Since I plan to continue reading this series, I suppose I'll get to see if I'm right. I can't seem to stop myself from hoping that Ninako and Ando end up together, though.

Extras:

More author freetalks: this time, Sakisaka writes in detail about her workflow. She also writes about a few random other things, and mentions her chinchillas in her comments at the very end of the volume.

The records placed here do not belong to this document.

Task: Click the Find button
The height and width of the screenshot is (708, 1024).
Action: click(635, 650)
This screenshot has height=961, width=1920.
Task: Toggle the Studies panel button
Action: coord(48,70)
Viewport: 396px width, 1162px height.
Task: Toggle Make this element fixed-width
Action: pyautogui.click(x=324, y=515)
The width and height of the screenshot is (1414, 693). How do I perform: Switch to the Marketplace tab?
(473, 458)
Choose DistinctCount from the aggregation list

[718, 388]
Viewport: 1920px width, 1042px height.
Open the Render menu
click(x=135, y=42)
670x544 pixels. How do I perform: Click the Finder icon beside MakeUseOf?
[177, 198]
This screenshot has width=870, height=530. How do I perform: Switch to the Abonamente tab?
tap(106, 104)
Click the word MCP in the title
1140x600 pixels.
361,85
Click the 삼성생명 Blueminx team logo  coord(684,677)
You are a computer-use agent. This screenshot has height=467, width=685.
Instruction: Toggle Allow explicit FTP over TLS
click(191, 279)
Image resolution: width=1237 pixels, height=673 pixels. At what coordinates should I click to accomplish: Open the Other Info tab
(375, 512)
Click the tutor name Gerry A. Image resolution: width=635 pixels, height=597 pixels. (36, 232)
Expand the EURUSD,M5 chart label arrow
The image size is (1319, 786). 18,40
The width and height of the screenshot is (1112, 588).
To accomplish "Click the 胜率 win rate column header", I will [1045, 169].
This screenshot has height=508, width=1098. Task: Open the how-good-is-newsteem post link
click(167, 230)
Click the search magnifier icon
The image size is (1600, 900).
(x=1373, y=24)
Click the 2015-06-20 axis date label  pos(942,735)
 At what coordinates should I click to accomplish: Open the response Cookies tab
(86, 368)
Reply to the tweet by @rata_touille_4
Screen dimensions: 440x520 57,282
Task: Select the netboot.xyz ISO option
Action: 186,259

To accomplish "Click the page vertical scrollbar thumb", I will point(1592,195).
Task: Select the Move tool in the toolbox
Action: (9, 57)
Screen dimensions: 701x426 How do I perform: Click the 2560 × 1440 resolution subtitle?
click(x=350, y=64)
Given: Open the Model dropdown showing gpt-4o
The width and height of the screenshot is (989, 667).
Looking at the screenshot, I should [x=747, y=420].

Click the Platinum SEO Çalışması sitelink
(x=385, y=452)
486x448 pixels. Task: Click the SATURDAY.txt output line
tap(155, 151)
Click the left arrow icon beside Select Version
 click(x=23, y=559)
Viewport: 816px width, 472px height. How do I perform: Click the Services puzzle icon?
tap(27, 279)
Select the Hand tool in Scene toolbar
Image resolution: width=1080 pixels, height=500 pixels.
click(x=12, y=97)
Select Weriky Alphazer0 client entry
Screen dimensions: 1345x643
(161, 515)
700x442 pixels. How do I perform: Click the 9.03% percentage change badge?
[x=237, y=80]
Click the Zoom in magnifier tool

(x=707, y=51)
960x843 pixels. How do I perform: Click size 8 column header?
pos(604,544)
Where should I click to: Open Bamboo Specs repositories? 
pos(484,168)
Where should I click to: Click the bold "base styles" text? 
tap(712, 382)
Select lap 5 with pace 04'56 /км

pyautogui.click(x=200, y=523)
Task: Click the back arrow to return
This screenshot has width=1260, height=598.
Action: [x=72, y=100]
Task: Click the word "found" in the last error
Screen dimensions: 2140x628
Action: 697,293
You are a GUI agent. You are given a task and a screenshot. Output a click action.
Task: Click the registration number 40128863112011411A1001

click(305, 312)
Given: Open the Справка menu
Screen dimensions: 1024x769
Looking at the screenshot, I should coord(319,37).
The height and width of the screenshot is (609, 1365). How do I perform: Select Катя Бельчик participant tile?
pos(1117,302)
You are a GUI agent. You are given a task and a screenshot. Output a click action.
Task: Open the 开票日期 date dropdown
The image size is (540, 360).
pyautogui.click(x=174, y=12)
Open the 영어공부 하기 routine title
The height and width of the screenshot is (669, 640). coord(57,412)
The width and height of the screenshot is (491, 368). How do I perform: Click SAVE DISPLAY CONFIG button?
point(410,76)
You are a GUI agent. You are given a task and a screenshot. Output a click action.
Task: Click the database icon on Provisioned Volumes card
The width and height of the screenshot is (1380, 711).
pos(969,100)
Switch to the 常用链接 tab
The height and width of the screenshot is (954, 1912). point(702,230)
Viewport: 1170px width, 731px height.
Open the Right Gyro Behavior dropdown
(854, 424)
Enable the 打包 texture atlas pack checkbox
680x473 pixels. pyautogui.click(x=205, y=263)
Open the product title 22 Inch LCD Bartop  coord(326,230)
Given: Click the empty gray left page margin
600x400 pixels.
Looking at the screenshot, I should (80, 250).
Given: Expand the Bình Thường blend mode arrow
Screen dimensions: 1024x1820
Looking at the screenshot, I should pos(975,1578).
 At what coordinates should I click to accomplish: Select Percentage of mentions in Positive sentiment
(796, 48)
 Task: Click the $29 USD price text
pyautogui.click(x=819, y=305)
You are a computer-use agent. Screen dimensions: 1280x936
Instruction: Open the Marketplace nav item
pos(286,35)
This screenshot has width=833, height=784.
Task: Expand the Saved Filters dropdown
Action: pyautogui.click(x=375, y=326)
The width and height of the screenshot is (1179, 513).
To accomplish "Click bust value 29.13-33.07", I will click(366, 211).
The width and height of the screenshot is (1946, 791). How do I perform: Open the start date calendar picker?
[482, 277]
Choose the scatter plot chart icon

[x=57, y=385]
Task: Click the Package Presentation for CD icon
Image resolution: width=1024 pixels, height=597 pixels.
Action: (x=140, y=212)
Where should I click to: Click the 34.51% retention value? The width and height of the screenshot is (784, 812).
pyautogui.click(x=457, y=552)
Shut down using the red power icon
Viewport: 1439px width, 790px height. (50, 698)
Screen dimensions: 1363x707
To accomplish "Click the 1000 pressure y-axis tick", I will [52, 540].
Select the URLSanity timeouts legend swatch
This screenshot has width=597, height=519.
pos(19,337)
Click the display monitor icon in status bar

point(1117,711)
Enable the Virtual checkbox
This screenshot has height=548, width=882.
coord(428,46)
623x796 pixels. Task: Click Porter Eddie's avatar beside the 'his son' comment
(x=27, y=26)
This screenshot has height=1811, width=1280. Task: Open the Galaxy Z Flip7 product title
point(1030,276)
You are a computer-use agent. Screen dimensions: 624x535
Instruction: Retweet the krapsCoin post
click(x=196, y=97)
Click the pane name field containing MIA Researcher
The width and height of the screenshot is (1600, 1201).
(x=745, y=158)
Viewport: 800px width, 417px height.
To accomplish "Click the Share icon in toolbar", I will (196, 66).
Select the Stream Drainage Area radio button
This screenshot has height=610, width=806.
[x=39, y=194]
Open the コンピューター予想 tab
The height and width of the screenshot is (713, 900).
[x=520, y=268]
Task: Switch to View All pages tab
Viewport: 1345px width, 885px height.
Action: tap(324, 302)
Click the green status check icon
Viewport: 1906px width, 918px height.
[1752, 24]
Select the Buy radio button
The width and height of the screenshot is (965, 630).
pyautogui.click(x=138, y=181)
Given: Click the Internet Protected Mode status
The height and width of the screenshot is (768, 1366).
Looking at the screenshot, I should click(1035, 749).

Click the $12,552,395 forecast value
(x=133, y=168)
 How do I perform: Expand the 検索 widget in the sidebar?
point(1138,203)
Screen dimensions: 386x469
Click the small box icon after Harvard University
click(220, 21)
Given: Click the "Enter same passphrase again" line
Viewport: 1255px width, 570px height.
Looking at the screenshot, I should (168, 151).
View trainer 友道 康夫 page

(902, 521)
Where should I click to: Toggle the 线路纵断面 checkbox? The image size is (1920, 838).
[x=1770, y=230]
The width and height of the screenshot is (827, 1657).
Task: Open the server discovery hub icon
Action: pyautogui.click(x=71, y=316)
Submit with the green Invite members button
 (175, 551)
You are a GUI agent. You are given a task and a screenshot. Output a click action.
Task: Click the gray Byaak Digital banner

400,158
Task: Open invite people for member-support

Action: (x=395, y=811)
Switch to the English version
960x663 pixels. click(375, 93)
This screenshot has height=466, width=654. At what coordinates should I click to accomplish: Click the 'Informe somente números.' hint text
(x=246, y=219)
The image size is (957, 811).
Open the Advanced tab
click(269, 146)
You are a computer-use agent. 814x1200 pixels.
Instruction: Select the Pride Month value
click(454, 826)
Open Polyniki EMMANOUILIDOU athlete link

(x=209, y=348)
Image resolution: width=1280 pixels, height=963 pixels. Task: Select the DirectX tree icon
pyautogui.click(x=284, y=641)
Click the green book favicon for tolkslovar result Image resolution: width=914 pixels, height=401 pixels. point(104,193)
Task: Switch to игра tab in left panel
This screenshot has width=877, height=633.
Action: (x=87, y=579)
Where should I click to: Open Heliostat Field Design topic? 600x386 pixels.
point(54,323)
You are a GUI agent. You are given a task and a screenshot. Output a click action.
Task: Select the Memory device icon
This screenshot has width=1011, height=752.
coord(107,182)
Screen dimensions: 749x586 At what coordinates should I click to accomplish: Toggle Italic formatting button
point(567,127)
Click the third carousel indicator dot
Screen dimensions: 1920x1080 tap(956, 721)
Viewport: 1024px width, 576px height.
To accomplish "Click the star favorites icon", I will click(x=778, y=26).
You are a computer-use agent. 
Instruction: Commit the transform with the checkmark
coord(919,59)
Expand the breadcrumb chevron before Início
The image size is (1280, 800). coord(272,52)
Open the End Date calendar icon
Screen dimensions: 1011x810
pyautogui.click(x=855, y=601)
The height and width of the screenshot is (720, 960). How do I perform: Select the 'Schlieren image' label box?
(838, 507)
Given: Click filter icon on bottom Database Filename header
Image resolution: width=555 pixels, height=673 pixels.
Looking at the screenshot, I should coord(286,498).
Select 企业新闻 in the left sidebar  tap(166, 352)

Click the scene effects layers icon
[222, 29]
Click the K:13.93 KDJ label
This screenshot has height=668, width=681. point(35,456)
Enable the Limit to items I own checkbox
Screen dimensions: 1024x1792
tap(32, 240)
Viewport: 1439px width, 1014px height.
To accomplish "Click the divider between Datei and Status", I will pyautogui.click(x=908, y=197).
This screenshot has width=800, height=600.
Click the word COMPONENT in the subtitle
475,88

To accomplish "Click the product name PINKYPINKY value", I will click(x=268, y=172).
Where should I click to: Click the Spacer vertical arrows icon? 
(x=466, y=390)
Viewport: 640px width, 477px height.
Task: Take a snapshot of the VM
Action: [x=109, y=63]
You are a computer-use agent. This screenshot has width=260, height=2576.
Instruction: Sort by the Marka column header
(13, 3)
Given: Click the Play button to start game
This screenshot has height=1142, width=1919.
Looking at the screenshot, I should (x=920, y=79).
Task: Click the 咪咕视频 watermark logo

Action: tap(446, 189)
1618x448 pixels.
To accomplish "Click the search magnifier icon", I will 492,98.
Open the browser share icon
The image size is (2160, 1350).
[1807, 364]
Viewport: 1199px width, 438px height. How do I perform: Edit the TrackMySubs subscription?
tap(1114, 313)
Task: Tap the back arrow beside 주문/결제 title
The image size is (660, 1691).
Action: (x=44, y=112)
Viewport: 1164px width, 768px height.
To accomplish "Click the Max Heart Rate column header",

Read-alikes and Watch-alikes:
  • Kimi ni Todoke: From Me to You (manga) by Karuho Shiina; Kimi ni Todoke - From Me to You (anime TV series) - If you'd like another good, complicated school romance with a really likable heroine, you might want to try this. I've written about the first three volumes of the manga and both seasons of the anime.
  • High School Debut (manga) by Kazune Kawahara - Something about Ninako reminds me of Haruna, the heroine of this series. Haruna is a cheerful and athletic girl who, now that she's in high school, would finally like a boyfriend. Unfortunately, she doesn't have a clue how to get one. She ends up enlisting the help of a cool-looking guy named Yoh, who agrees to help her on the condition she not fall in love with him. Well, of course that doesn't last long. Yoh, like Ren, is quiet and doesn't smile often, but he turns out to be pretty nice. I've written about the first four volumes.
  • Skip Beat! (manga) by Yoshiki Nakamura; Skip Beat! (anime TV series) - I don't think this is quite as appropriate a read-alike as the other two, but those who'd like another romance starring a really likable and sometimes dense heroine who's not afraid to do things that are painful or tough for her may want to try this. I've written about both the anime and lots of the manga volumes.
  • Alice 19th (manga) by Yuu Watase - I don't know that this is the best read-alike - it's more of a fantasy story than a school story, and there's quite a bit of supernatural action and danger. Also, one of the heroine's big problems is that she is too shy to really say what's on her mind, whereas the thing that everyone likes about Ninako is that she's so open and honest. However, as in Strobe Edge, there's a very painful love triangle - Alice has a huge crush on her older sister's boyfriend. Alice learns that she's a "Lotus Master," someone whose words have power. Unfortunately, she gets into an argument with her sister and must then save her from the dark forces that threaten to swallow her up. Her feelings for her sister's boyfriend complicate things.